The approach I use also does some non-standard casting of NULL pointers to determine the memory layout (again, for my purposes, this is the nature of the beast). The following is a fragment of an example from one of the macro implementations for calculating the offset of an element in the type in which CLASS is provided by the macro.
(ptrType_t)&reinterpret_cast<ptrType_t&>((reinterpret_cast<CLASS*>(0))->member)
General Reflection Warning
The biggest problem with reflection is how strong it is. You can quickly turn an easily maintained codebase into a huge mess with too much inconsistent use of reflection.
I personally reserve reflection for lower-level systems (primarily for serialization) and avoid using it to check the execution type for business logic. Dynamic dispatch with language constructs, such as virtual functions, should be preferable to conditional jumps of checking the type of display.

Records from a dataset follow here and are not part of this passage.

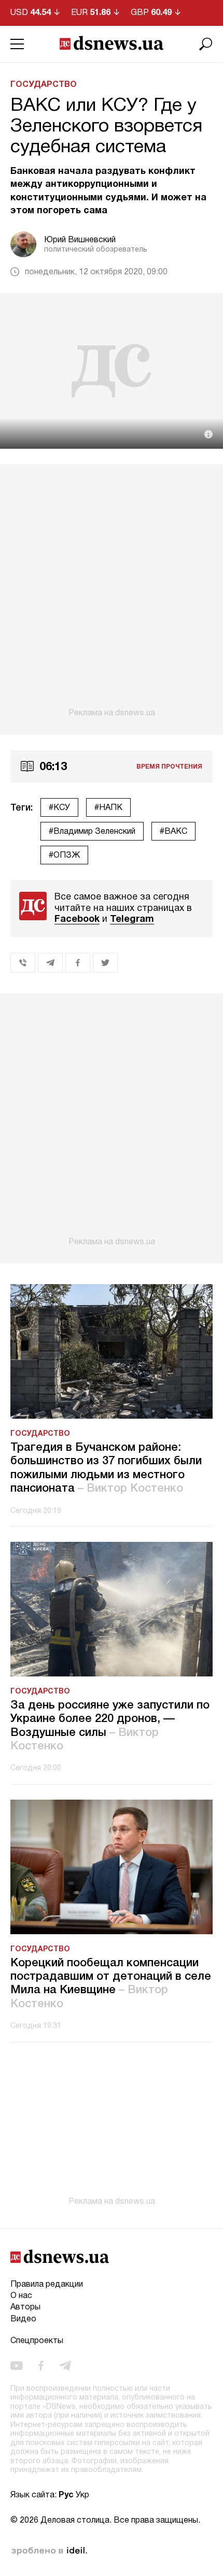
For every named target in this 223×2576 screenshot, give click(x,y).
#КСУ (59, 808)
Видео (23, 2319)
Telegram (132, 919)
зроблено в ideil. (49, 2551)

Problems are even more difficult to track if a language inherits everything or does not support reflection. In C #, for example, you cannot guarantee, given the random codebase, that a function is not used simply, allowing the compiler to warn you about any use. You can not only call the method through a string from the codebase or say from a network packet ... you can also break the ABI compatibility with some other unrelated assembly that affects the target assembly. Therefore, reuse reflection consistently and sparingly.
Conclusion
There is currently no standard equivalent to the general paradigm of a serializable class hierarchy in C ++, but it can be added just like any other system that you see in newer languages. In the end, everything ultimately translates into simplified machine code, which can be represented by the binary state of an incredible array of transistors included in your processor.
I am not saying that everyone should roll on their own here by any means. This is a complex and error-prone job. I just really liked this idea, and in any case, she is interested in this. I am sure that some standard backups are used for this kind of work. The first place to search for C ++ would be boost , as you mentioned above.
If you search for “C ++ Reflection”, you will see some examples of how others achieve a similar result.
A quick search picked this up as an example.